--- start Source document ---

# Journey's ever growing belly- 7 to 9 days to go!!



## ArreauStandardPoodle (Sep 1, 2009)

Journey is getting bigger and bigger now. And there is so much action with pups be-bopping around in there, that I can see it from across the room. She enjoys me sitting beside her with my hand on her tummy, feeling the little nuggets moving around. But they appear to be everywhere. I expect this is going to be a good sized litter!















She'll be getting a haircut and bath on Sunday so she is all gorgeous to say hello to her new family


----------



## N2Mischief (Dec 3, 2012)

I can't believe the difference between the last pictures and now! What a beautiful sausage she is! So exciting to have more pups to watch grow. Can't wait!


----------



## ArreauStandardPoodle (Sep 1, 2009)

I will try to get some pics of her on her feet. She looks like a little barrel with legs!


----------



## janet6567 (Mar 11, 2014)

Journey is such a beauty. You are going to have some adorable puppies. Can't wait to see them! Do you have any idea how many she will have?


----------



## MollyMuiMa (Oct 13, 2012)

Goodness Gracious! That is the prettiest blimp I've ever seen! Hope she has a problem free whelp and that passle of pups are hale and hardy! Can't wait to see them. I just know they are going to be beautiful!!!!!


----------



## ArreauStandardPoodle (Sep 1, 2009)

I have been praying for ten, but I suspect there may be ten to twelve in there. Thanks everyone for your kind words and good wishes.


----------



## Lou (Sep 22, 2012)

She is gorgeous!! And oh my! what a big big belly !!! Praying for an easy delivery of many healthy beautiful and wonderful puppies!! 

How exciting!! Thanks got sharing it with us  


Sent from Petguide.com Free App


----------



## georgiapeach (Oct 9, 2009)

I think she looks great! I've seen too many people's dogs who look like that who aren't pregnant! I can't wait to see her puppies!!


----------



## hopetocurl (Jan 8, 2014)

I bet she is looking sausage-y now.... 7 to 9 days... cannot wait to see the puppies!!


----------



## Manxcat (May 6, 2013)

reggers: and beautiful with it! It's so exciting!!


----------



## ArreauStandardPoodle (Sep 1, 2009)

Lou said:


> She is gorgeous!! And oh my! what a big big belly !!! Praying for an easy delivery of many healthy beautiful and wonderful puppies!!
> 
> How exciting!! Thanks got sharing it with us
> 
> ...


It is my absolute pleasure!!


----------



## Wild Kitten (Mar 13, 2014)

ArreauStandardPoodle said:


> I have been praying for ten, but I suspect there may be ten to twelve in there. Thanks everyone for your kind words and good wishes.


Why 10? 


Hope it all goes well for her  great pictures!


----------



## My babies (Aug 14, 2012)

I was jet thinking about pregnant doggies the other day. Now that I'm pregnant and getting huge I'm so uncomfortable. I was thinking about the past liter that you posted and your pregnant Journey. Doggie moms must go through a lot adjusting to a growing tummy in such a short period of time. She definitely deserves tons of kisses and tummy rubs. I'll be waiting for pics of your beautiful pups!


----------



## pandj (Jun 12, 2013)

Oh my goodness she has gotten so much bigger than the last pictures ! I hope her beautiful babies arrive safely and make an easy entrance into the world.

--- end Source document ---
--- start Listed entries ---

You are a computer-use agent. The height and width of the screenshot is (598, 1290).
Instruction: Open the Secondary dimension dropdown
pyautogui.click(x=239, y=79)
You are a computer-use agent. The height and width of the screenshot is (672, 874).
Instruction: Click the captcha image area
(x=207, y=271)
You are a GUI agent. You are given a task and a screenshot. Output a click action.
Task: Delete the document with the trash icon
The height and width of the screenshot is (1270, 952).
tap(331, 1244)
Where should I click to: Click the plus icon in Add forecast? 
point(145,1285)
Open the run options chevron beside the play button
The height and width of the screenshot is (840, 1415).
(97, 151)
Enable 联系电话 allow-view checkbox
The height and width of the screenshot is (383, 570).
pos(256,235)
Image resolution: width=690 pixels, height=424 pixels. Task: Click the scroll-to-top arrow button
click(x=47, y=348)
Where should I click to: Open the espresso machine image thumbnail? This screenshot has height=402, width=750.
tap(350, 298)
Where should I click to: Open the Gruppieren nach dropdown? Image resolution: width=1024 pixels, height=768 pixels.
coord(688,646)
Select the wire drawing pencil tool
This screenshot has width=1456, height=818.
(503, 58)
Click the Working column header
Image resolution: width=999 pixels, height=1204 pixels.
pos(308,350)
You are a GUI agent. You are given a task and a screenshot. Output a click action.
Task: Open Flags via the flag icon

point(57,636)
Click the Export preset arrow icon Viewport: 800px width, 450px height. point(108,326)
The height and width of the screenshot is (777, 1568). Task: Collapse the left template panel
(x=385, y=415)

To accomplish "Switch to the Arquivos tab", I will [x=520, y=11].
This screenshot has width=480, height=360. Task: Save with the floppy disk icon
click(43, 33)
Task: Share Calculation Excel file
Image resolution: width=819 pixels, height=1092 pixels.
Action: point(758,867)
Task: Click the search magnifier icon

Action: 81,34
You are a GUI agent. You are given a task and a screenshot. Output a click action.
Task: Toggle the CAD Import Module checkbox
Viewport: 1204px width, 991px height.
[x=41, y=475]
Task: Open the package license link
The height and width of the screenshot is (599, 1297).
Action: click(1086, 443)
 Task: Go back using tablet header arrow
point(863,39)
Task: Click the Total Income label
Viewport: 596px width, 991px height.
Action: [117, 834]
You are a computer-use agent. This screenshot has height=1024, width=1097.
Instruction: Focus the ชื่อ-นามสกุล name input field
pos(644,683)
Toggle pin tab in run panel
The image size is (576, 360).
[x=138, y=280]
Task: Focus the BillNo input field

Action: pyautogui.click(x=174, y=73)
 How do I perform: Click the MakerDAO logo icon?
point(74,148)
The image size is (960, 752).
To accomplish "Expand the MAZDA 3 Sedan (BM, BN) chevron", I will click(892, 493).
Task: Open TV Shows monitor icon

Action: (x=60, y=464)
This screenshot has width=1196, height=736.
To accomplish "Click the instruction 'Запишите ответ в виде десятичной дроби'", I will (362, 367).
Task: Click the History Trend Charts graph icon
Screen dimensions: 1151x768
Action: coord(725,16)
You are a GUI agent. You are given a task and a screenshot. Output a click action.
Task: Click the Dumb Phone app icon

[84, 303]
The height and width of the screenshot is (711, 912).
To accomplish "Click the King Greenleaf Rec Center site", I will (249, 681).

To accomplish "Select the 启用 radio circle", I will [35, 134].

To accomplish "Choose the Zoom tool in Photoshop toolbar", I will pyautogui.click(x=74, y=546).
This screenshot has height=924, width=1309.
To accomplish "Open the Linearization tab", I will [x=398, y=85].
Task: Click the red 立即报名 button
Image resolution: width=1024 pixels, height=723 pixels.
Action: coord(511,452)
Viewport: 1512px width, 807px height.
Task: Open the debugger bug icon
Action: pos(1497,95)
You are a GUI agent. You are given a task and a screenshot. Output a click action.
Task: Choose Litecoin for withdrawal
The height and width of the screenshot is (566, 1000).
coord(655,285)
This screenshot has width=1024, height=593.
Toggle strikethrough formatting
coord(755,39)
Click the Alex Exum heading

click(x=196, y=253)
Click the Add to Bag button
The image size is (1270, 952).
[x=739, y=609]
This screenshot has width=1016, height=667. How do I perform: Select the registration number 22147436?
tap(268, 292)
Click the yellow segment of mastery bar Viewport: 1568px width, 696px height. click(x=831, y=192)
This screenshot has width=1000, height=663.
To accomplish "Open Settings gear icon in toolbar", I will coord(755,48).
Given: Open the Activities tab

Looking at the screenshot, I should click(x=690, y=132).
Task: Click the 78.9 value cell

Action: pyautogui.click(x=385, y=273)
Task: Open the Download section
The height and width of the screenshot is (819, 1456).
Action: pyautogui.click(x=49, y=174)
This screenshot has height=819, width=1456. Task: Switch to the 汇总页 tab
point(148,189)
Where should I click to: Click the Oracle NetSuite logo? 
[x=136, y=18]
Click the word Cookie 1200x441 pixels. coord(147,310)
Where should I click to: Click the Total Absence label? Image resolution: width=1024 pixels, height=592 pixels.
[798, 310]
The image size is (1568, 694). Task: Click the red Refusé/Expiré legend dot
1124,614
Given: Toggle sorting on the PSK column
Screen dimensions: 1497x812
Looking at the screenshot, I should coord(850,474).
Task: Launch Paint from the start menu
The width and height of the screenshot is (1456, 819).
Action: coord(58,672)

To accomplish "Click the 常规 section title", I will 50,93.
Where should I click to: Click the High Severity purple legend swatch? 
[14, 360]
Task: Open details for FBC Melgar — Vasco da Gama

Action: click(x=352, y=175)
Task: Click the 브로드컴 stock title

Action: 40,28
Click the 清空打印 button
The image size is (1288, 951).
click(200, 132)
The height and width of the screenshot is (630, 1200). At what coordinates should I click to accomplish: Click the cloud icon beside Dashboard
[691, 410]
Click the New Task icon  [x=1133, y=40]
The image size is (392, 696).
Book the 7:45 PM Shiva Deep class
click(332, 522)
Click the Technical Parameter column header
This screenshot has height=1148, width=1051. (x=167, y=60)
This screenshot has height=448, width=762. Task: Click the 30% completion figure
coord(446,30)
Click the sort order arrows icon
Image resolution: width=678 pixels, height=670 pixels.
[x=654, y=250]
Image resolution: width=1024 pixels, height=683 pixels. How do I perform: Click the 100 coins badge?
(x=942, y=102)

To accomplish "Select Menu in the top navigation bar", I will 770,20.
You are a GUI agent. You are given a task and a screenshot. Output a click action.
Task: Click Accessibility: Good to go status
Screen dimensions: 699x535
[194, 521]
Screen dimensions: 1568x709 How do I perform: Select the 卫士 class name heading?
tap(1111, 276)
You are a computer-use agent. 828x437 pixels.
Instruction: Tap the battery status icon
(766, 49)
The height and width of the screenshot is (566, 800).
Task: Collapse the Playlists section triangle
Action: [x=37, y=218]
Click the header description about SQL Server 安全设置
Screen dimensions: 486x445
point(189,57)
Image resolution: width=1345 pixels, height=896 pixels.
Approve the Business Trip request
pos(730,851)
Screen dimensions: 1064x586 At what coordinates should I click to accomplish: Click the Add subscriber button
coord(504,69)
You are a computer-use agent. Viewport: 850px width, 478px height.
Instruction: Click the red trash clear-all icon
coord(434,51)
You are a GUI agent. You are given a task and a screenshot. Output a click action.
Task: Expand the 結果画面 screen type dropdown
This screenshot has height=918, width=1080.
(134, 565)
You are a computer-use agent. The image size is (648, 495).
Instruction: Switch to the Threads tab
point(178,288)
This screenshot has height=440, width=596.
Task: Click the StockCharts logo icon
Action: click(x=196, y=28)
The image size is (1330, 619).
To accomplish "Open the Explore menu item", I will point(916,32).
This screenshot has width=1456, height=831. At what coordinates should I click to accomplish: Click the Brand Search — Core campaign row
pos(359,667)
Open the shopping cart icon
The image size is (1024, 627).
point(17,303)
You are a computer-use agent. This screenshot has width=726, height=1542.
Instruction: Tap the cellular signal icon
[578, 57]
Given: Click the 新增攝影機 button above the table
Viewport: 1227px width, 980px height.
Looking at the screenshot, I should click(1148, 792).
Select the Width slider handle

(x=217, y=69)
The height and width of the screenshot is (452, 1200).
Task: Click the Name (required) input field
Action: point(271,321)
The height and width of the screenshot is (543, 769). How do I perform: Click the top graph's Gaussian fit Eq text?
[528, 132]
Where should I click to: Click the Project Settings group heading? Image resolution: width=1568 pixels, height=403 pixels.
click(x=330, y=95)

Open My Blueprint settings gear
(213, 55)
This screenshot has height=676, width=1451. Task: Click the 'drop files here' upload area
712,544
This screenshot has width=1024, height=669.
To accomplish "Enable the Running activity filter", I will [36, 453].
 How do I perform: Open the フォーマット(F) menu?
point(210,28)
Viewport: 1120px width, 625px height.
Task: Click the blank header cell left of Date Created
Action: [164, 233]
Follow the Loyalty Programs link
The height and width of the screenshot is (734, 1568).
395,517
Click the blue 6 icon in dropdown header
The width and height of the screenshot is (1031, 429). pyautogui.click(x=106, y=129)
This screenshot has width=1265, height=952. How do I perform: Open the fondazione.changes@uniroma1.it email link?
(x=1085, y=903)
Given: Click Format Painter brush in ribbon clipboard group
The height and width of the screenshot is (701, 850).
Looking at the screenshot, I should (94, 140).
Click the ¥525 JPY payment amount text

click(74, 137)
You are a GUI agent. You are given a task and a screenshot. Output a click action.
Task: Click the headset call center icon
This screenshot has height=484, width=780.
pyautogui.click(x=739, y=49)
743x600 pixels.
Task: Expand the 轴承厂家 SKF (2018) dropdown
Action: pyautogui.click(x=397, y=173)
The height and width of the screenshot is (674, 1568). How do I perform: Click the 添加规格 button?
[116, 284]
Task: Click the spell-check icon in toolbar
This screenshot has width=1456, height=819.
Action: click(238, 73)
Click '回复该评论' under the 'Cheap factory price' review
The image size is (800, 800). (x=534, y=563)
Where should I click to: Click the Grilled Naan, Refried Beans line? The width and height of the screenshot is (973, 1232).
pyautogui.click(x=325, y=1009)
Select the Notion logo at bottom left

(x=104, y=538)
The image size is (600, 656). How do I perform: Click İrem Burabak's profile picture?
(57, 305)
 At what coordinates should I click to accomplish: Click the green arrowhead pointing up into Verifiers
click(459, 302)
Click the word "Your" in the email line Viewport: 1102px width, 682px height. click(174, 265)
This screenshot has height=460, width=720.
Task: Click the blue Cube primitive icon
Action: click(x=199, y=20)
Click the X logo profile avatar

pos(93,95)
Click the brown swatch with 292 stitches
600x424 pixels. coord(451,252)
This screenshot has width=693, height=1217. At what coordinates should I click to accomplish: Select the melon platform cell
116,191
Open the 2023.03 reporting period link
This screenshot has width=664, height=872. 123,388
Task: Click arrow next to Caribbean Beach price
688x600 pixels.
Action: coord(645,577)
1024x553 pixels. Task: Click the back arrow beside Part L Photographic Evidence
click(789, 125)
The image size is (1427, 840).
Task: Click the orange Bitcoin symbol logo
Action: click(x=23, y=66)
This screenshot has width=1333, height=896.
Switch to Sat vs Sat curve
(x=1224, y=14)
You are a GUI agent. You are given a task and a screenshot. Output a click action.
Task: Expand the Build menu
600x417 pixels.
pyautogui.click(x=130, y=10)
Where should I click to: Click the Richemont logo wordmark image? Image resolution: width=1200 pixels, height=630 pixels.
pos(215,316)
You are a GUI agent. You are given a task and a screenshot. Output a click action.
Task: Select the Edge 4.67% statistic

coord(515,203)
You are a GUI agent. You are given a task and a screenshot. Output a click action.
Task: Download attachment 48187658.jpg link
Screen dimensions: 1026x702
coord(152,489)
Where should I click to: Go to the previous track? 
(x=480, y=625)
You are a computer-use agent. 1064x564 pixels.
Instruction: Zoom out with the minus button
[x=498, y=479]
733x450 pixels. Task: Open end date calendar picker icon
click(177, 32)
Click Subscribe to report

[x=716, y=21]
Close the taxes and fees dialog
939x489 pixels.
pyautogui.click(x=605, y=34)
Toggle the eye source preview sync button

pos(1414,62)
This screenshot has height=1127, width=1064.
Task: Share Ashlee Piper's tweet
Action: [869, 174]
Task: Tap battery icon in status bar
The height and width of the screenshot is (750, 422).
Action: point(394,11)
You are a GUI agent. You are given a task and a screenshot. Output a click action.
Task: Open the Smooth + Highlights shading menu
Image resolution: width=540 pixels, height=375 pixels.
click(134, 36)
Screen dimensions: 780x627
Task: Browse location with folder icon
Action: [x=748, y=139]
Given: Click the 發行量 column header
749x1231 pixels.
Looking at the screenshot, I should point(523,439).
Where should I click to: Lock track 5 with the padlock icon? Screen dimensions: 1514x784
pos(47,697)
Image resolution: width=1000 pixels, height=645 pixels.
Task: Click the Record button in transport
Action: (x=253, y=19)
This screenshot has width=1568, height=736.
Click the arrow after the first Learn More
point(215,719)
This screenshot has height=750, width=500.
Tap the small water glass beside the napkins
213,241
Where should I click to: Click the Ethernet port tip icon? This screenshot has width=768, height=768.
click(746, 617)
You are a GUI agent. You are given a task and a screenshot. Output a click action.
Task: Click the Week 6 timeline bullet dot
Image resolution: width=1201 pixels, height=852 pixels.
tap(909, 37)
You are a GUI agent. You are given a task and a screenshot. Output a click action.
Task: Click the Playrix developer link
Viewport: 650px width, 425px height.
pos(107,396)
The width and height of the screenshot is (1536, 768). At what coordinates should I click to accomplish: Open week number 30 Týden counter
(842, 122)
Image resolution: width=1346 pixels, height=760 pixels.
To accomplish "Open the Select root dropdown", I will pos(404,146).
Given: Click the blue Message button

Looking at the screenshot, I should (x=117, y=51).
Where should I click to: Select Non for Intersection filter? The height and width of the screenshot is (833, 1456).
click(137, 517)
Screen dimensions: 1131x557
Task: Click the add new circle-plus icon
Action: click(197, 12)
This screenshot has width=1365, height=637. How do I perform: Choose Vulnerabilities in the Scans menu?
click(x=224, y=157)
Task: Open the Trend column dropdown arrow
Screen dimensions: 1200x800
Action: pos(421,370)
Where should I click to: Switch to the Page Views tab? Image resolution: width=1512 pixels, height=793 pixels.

--- end Listed entries ---

Problems to solve:
#1 According to the forum thread about Journey, on what day is she scheduled for a haircut and bath?
#2 In the forum thread about Journey, which usernames are shown with a date in 2012?
#3 Proceed with the forum thread about Journey, writing what comes after its final post.
This material was taken from a separate source.

The responses:
#1 Sunday.

#2 N2Mischief, MollyMuiMa, Lou, My babies

#3
Sent from Petguide.com Free App


----------



## ArreauStandardPoodle (Sep 1, 2009)

Wild Kitten said:


> Why 10?
> 
> 
> Hope it all goes well for her  great pictures!


The stud dog owner and I both hope to keep and show pups out of this litter, so the more choice we have, the better. We also have 9 spoken for and I am still working on finding a good co-owner show home for a male.


----------



## Newmum (Jan 2, 2014)

Wow, what a lovely belly full of pups! I so enjoyed watching the other litter grow through to going to their new homes. Thank you so much for sharing your photos, I'm sure you have made countless members broody for new puppies!


----------



## marialydia (Nov 23, 2013)

Wow Journey looks fantastic. Her puppies will be so beautiful! And she looks content...the makings of a great mommy it seems. Good luck to you and Journey and I hope the whelping goes easily. And now you both need to rest up for the big day!


----------



## peppersb (Jun 5, 2011)

Journey looks fabulous! Congratulations and best wishes for a healthy happy litter.


----------



## PoodLuv (Apr 5, 2014)

Dirty Dozen part II: The Dirtying:lol:


----------



## Poodlebeguiled (May 27, 2013)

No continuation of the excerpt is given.